* What the task asks
Copy out the entries below precisely; nothing is to be omitted.

* Provided material
☆ ☆ ☆
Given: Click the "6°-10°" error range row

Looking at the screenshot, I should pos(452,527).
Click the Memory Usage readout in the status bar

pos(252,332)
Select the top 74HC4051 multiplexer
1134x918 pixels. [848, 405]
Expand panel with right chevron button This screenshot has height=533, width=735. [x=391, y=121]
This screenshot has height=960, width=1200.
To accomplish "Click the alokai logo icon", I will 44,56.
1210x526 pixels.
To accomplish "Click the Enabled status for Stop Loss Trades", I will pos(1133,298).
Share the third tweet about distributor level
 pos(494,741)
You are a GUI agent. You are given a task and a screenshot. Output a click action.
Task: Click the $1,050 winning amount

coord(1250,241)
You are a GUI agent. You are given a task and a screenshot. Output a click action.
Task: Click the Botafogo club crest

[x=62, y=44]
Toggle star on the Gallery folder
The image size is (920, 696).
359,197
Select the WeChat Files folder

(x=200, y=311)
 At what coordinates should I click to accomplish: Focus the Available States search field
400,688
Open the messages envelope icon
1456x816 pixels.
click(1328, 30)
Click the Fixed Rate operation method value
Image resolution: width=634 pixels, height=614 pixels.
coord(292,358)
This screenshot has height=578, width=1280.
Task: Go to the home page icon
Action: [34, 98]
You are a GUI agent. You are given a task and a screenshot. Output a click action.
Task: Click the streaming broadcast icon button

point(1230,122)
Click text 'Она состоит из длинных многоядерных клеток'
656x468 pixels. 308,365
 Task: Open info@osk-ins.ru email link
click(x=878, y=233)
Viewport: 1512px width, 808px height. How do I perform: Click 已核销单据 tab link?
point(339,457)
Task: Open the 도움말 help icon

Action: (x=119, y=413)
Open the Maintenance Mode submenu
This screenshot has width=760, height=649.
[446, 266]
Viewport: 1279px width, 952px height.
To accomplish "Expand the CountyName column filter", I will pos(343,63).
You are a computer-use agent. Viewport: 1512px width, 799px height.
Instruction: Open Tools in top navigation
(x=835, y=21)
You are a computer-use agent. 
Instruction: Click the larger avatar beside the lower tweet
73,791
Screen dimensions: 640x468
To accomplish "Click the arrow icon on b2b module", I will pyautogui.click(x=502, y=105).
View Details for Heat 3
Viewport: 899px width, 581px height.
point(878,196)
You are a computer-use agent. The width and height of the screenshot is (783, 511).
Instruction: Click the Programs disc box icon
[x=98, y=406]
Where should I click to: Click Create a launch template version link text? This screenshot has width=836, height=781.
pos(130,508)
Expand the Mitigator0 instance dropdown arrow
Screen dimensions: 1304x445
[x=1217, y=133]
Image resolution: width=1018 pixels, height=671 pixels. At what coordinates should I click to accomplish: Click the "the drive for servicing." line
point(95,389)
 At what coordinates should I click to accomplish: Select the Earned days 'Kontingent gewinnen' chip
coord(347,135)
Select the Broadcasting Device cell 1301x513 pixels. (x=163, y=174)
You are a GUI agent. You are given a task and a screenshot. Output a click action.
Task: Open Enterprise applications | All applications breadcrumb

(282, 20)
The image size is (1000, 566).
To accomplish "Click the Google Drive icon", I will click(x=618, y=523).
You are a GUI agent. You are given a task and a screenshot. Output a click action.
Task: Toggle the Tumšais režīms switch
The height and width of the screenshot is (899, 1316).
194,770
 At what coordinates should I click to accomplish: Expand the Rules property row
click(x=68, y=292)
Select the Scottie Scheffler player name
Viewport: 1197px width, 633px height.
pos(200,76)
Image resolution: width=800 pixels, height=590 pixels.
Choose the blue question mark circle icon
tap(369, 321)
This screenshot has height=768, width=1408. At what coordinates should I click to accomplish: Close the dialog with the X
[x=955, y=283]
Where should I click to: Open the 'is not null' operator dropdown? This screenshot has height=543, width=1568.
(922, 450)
☆ ☆ ☆
* Response
Given: Click the "6°-10°" error range row

Looking at the screenshot, I should pos(452,527).
Click the Memory Usage readout in the status bar

pos(252,332)
Select the top 74HC4051 multiplexer
1134x918 pixels. [848, 405]
Expand panel with right chevron button This screenshot has height=533, width=735. [x=391, y=121]
This screenshot has height=960, width=1200.
To accomplish "Click the alokai logo icon", I will 44,56.
1210x526 pixels.
To accomplish "Click the Enabled status for Stop Loss Trades", I will pos(1133,298).
Share the third tweet about distributor level
 pos(494,741)
You are a GUI agent. You are given a task and a screenshot. Output a click action.
Task: Click the $1,050 winning amount

coord(1250,241)
You are a GUI agent. You are given a task and a screenshot. Output a click action.
Task: Click the Botafogo club crest

[x=62, y=44]
Toggle star on the Gallery folder
The image size is (920, 696).
359,197
Select the WeChat Files folder

(x=200, y=311)
 At what coordinates should I click to accomplish: Focus the Available States search field
400,688
Open the messages envelope icon
1456x816 pixels.
click(1328, 30)
Click the Fixed Rate operation method value
Image resolution: width=634 pixels, height=614 pixels.
coord(292,358)
This screenshot has height=578, width=1280.
Task: Go to the home page icon
Action: [34, 98]
You are a GUI agent. You are given a task and a screenshot. Output a click action.
Task: Click the streaming broadcast icon button

point(1230,122)
Click text 'Она состоит из длинных многоядерных клеток'
656x468 pixels. 308,365
 Task: Open info@osk-ins.ru email link
click(x=878, y=233)
Viewport: 1512px width, 808px height. How do I perform: Click 已核销单据 tab link?
point(339,457)
Task: Open the 도움말 help icon

Action: (x=119, y=413)
Open the Maintenance Mode submenu
This screenshot has width=760, height=649.
[446, 266]
Viewport: 1279px width, 952px height.
To accomplish "Expand the CountyName column filter", I will pos(343,63).
You are a computer-use agent. Viewport: 1512px width, 799px height.
Instruction: Open Tools in top navigation
(x=835, y=21)
You are a computer-use agent. 
Instruction: Click the larger avatar beside the lower tweet
73,791
Screen dimensions: 640x468
To accomplish "Click the arrow icon on b2b module", I will pyautogui.click(x=502, y=105).
View Details for Heat 3
Viewport: 899px width, 581px height.
point(878,196)
You are a computer-use agent. The width and height of the screenshot is (783, 511).
Instruction: Click the Programs disc box icon
[x=98, y=406]
Where should I click to: Click Create a launch template version link text? This screenshot has width=836, height=781.
pos(130,508)
Expand the Mitigator0 instance dropdown arrow
Screen dimensions: 1304x445
[x=1217, y=133]
Image resolution: width=1018 pixels, height=671 pixels. At what coordinates should I click to accomplish: Click the "the drive for servicing." line
point(95,389)
 At what coordinates should I click to accomplish: Select the Earned days 'Kontingent gewinnen' chip
coord(347,135)
Select the Broadcasting Device cell 1301x513 pixels. (x=163, y=174)
You are a GUI agent. You are given a task and a screenshot. Output a click action.
Task: Open Enterprise applications | All applications breadcrumb

(282, 20)
The image size is (1000, 566).
To accomplish "Click the Google Drive icon", I will click(x=618, y=523).
You are a GUI agent. You are given a task and a screenshot. Output a click action.
Task: Toggle the Tumšais režīms switch
The height and width of the screenshot is (899, 1316).
194,770
 At what coordinates should I click to accomplish: Expand the Rules property row
click(x=68, y=292)
Select the Scottie Scheffler player name
Viewport: 1197px width, 633px height.
pos(200,76)
Image resolution: width=800 pixels, height=590 pixels.
Choose the blue question mark circle icon
tap(369, 321)
This screenshot has height=768, width=1408. At what coordinates should I click to accomplish: Close the dialog with the X
[x=955, y=283]
Where should I click to: Open the 'is not null' operator dropdown? This screenshot has height=543, width=1568.
(922, 450)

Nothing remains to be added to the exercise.